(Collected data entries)
----------------
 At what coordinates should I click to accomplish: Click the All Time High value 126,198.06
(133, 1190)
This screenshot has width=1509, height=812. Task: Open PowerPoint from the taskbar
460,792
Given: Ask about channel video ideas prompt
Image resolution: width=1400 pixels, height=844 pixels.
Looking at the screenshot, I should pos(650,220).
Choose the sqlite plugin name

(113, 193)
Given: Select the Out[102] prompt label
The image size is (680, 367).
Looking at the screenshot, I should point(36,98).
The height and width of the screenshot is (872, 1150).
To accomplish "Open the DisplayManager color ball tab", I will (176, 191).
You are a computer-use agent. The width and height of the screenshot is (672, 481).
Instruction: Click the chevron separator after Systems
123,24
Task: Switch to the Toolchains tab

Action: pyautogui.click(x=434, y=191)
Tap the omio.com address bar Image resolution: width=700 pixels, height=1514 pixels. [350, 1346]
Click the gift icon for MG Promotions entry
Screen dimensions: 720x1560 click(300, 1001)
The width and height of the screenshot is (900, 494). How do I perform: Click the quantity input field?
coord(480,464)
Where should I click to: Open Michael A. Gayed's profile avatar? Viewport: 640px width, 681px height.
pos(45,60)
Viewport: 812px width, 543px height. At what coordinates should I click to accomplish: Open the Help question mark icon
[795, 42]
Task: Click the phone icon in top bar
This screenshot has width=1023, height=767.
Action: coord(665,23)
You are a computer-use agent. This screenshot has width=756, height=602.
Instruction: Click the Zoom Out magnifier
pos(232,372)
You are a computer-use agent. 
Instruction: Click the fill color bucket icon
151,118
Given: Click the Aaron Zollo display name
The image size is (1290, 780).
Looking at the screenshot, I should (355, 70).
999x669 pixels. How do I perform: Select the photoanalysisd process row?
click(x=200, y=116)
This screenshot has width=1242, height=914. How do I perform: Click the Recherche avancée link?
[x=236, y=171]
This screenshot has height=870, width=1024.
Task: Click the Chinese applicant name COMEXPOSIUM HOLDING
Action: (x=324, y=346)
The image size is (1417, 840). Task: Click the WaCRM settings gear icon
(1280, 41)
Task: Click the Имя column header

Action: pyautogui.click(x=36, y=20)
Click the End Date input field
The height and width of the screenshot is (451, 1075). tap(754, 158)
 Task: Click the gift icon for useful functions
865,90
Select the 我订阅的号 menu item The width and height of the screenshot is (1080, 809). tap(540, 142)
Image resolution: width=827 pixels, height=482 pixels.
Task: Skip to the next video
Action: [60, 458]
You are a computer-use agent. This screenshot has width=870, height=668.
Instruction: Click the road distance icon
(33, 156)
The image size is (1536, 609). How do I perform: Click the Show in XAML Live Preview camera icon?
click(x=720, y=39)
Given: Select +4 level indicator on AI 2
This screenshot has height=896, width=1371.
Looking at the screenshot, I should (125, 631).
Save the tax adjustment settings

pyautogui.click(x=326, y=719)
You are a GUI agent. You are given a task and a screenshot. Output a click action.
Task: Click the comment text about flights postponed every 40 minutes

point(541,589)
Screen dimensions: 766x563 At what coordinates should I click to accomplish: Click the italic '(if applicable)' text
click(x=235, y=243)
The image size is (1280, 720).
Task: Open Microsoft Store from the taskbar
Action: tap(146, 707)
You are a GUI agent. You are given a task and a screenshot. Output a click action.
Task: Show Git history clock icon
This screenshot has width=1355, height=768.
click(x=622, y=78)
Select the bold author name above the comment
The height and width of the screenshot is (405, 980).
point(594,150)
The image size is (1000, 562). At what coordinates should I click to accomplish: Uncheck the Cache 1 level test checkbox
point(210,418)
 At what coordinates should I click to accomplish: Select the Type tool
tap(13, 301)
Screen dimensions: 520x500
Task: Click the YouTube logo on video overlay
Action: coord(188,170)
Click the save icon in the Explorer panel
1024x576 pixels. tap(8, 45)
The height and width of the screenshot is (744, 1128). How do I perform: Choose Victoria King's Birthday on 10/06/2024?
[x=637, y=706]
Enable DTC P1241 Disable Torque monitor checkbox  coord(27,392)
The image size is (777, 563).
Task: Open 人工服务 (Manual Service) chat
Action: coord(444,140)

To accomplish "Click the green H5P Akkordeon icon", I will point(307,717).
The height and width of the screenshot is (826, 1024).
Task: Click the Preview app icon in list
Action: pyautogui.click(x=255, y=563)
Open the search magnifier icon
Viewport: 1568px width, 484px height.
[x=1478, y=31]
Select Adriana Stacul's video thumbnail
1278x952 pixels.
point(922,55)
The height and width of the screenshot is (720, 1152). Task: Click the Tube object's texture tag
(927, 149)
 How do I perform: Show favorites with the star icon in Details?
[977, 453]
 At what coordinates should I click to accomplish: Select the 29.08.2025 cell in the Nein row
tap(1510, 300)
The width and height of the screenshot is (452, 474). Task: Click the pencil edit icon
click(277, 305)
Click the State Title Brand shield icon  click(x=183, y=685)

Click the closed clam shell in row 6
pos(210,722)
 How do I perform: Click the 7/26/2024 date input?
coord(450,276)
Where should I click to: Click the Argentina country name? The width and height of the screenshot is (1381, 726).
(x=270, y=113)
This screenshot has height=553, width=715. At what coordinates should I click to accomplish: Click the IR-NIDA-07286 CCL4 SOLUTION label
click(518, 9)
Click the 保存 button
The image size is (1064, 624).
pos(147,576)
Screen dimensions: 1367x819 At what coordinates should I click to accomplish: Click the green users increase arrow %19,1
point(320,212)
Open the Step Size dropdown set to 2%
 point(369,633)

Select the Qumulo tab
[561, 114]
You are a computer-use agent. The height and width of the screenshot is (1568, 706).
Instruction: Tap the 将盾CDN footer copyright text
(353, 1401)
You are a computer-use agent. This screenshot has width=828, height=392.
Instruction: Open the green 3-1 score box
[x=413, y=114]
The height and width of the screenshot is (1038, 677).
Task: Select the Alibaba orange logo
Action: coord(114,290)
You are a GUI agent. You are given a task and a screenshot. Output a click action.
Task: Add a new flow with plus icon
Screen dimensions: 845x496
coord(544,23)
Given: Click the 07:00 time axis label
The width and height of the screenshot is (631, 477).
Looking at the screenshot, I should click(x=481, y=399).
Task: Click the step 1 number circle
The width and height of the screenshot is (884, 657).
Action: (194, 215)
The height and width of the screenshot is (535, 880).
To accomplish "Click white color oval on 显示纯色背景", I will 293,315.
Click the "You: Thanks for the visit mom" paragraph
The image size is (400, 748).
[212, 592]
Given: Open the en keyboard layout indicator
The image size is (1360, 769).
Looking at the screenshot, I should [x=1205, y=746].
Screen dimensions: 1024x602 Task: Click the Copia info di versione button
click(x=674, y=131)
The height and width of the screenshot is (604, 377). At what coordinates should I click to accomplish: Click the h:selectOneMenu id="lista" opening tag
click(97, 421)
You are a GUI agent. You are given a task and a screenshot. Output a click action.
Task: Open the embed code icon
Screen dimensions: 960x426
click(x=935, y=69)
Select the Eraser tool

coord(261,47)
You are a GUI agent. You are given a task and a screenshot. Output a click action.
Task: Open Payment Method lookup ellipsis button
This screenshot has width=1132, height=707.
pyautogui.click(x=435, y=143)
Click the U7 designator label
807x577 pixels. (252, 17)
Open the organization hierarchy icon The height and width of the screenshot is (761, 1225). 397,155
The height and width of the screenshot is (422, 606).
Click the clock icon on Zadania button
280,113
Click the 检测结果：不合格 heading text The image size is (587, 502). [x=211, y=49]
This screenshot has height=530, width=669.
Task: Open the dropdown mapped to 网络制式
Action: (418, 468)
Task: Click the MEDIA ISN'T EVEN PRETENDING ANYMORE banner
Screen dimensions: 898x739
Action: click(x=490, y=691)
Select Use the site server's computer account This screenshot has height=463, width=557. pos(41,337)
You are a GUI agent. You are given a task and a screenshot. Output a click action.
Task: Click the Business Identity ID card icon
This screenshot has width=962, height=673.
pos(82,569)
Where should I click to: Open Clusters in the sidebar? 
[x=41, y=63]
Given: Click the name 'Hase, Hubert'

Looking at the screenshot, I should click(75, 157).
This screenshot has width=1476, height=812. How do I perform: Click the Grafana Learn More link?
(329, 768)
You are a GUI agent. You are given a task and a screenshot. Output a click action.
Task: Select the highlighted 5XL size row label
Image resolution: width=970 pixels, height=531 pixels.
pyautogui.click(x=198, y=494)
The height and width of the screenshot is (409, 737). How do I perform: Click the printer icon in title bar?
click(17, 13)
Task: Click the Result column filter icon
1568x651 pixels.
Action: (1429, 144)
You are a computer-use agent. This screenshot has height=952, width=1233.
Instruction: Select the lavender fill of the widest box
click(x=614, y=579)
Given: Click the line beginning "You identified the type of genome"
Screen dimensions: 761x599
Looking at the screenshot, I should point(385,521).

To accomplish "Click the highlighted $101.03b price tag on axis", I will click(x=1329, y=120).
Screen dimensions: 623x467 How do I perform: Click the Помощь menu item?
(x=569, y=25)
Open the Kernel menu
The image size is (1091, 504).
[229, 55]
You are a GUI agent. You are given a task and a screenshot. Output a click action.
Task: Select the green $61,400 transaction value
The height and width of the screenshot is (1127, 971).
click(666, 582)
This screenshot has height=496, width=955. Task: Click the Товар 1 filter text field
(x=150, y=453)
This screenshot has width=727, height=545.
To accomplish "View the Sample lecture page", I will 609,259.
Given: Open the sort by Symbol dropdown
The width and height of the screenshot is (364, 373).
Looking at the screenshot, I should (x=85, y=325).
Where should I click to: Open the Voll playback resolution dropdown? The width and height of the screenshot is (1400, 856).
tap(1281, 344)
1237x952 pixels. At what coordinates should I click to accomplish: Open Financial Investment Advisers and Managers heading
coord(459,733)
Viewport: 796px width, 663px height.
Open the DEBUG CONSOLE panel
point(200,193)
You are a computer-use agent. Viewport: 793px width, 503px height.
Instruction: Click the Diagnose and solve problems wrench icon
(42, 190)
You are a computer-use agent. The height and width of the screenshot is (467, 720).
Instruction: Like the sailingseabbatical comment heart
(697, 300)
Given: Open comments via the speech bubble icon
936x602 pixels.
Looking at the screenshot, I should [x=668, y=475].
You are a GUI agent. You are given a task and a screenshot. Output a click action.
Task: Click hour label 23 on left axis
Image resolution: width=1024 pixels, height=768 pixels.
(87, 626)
----------------
**WORK REQUEST**
Copy out each line of the entries that holds "highlighted".

**RESULT OF THIS TASK**
Task: Select the highlighted 5XL size row label
To accomplish "Click the highlighted $101.03b price tag on axis", I will click(x=1329, y=120).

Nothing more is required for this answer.